# Bear hams



## fowldarr (Jul 26, 2014)

First of all do you know how hard it is to search for anything bear meat related on this forum?

A friend of mine ask me a couple of weeks ago if I will smoke some bear hams for him.  Of course I agree.

So he has had them curing in brine for 10 days and says they are ready to go tomorrow.  First ever ham of any sort, any pointers out there?  Read a couple of threads on standard pork ham, I'll be trying that soon.

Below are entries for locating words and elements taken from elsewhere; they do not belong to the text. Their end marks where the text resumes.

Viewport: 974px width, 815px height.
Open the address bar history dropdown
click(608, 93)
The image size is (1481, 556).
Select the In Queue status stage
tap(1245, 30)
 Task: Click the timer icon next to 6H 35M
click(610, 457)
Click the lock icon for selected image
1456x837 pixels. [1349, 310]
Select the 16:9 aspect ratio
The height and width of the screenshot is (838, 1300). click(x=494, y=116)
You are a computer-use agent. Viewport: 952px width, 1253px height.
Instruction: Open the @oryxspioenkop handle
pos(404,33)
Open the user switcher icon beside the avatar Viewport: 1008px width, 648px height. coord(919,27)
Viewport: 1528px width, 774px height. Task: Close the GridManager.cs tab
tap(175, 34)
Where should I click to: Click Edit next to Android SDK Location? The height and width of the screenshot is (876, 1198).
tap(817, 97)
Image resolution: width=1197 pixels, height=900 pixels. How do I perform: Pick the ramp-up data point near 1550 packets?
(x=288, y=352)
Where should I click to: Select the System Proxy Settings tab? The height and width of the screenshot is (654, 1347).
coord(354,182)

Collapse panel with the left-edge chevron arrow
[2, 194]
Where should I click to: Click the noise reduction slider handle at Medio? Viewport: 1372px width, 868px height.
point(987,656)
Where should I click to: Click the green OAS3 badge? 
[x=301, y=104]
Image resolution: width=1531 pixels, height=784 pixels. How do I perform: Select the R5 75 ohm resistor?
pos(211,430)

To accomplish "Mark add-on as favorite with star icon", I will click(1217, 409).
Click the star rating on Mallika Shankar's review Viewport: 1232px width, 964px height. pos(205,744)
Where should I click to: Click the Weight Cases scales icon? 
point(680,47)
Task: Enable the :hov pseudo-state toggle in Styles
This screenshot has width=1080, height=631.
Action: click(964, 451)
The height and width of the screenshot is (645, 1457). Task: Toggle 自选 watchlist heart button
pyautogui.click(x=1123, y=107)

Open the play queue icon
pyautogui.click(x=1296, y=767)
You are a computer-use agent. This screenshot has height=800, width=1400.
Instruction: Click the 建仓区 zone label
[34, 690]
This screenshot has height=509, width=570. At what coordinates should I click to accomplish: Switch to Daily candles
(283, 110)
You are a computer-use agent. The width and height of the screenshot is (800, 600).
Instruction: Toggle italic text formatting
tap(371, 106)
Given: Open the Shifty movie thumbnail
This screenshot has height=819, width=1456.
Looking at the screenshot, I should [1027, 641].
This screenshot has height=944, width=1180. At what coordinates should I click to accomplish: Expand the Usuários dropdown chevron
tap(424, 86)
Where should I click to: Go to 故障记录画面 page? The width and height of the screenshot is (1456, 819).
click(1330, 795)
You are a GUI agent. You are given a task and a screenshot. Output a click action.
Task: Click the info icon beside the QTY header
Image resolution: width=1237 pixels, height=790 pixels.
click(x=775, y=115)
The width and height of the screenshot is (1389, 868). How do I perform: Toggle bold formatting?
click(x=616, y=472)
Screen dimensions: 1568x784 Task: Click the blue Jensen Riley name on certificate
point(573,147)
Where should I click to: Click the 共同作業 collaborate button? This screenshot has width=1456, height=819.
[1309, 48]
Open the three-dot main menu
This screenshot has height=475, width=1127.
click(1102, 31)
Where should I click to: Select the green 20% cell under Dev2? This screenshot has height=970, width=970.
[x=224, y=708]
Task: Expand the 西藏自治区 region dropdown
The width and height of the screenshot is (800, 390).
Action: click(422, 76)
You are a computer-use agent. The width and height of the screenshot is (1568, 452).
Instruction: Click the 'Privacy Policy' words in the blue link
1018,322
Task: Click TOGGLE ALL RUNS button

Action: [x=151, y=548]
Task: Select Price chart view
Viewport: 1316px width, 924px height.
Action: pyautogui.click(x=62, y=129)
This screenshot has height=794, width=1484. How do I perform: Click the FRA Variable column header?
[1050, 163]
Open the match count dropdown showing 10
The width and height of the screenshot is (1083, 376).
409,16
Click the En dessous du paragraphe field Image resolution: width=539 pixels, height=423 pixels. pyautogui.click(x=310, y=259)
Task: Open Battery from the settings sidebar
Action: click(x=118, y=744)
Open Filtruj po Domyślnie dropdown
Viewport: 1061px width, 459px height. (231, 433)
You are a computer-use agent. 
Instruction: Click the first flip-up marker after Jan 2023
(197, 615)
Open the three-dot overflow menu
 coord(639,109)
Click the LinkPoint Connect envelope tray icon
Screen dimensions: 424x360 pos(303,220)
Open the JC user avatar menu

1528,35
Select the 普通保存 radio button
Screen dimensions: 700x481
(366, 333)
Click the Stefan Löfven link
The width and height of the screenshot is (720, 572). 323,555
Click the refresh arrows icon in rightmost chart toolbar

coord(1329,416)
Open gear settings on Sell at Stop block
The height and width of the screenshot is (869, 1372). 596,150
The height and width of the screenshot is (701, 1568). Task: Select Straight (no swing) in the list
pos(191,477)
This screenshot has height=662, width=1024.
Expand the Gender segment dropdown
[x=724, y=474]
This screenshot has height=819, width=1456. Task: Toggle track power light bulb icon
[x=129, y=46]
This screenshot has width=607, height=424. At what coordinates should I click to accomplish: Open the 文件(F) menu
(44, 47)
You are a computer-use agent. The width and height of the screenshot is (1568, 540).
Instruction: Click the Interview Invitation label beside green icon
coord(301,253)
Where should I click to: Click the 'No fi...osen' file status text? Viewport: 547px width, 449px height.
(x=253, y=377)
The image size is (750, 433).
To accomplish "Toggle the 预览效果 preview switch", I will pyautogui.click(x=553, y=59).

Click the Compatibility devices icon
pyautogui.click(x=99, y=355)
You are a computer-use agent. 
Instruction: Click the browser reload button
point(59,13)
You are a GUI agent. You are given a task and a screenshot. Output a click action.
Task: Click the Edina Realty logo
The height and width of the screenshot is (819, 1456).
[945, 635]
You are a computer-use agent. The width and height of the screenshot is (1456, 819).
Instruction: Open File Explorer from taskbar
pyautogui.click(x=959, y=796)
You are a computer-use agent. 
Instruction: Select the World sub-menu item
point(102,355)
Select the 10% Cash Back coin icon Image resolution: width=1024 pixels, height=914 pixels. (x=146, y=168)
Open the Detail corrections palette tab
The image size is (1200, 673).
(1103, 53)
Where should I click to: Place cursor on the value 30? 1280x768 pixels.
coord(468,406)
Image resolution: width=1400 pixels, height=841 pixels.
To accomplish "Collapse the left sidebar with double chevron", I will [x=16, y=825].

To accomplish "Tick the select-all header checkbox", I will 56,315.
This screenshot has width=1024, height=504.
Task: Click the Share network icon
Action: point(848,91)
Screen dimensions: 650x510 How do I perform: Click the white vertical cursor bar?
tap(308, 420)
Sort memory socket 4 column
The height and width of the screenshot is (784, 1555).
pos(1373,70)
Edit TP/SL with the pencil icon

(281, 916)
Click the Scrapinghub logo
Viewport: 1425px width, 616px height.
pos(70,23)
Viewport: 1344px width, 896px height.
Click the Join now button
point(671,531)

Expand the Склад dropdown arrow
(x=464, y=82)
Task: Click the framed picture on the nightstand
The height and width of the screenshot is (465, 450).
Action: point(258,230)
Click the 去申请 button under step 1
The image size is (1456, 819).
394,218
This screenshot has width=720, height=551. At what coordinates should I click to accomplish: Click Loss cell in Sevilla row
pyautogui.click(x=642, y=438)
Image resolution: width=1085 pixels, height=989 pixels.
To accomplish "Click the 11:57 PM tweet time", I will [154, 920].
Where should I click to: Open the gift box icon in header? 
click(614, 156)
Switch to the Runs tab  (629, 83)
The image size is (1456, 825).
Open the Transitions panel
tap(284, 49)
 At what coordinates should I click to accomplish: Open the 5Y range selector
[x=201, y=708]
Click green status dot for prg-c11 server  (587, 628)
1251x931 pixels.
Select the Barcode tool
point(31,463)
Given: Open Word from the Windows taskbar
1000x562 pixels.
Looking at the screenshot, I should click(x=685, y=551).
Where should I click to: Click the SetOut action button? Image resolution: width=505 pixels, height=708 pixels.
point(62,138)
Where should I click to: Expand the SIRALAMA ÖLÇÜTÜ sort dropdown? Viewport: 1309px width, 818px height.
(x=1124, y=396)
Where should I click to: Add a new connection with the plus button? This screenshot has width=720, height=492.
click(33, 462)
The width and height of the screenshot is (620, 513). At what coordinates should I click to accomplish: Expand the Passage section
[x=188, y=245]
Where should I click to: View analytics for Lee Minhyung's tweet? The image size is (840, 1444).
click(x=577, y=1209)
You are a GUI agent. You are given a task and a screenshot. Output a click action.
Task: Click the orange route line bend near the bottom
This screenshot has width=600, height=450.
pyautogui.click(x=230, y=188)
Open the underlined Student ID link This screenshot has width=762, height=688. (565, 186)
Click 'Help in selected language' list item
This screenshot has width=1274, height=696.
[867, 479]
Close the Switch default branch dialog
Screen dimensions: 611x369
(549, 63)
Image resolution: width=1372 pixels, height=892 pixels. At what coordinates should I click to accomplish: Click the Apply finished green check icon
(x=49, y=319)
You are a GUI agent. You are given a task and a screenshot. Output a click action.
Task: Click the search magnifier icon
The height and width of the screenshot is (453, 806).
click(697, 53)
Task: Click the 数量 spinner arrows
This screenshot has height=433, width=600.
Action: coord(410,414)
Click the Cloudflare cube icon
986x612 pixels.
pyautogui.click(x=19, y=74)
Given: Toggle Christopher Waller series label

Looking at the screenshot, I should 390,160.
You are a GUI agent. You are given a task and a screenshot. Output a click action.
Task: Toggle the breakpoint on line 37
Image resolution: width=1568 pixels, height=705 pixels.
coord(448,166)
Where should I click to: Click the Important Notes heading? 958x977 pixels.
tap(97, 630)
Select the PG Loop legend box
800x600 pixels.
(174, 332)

What if anything do you guys rub your ham with prior to smoke?  What temp do you smoke it at, looks like an internal temp around 155-160 should be good, right?


----------



## bobank03 (Jul 26, 2014)

Interesting questions... I'm sure someone can answer them. I can't but I wish I could. I will check back though to see what happens. You should do a thread on the cook and what you did. Lot's of pics... Just in case I get a bear one of these years! Looking forward to hearing more!


----------



## sb59 (Jul 26, 2014)

My guess would be the same as any ham except I would be sure to get to the 160 degree temp. and hold it there for a bit.

Black bear meat can be a carrier of _Trichinella spiralis_  and _Toxoplasma gondii_, the parasites that cause the diseases trichinosis and toxoplasmosis in humans. Proper cooking techniques can ensure that your bear meat is safe to eat. Like pork, the proper cooking time for bear meat is 375 degrees F for 20-25 minutes per pound. Internal cooking temperature should reach 160 degrees for 3 minutes or more before consumption. Cook until there is no trace of pink meat or fluid paying close attention to areas around the joints and close to the bone. Freezing meat does not always kill these parasites. Connoisseurs of bear meat suggest freezing, canning or eating it within a week after the kill as the flavor becomes stronger with age. Trim fat from the meat especially well and, as is the case with all meat, good wrapping and sealing is recommended.


----------



## fowldarr (Jul 26, 2014)

Agree on all of the above, except this meet is already cured, and there is no way my smoker is getting to 375.  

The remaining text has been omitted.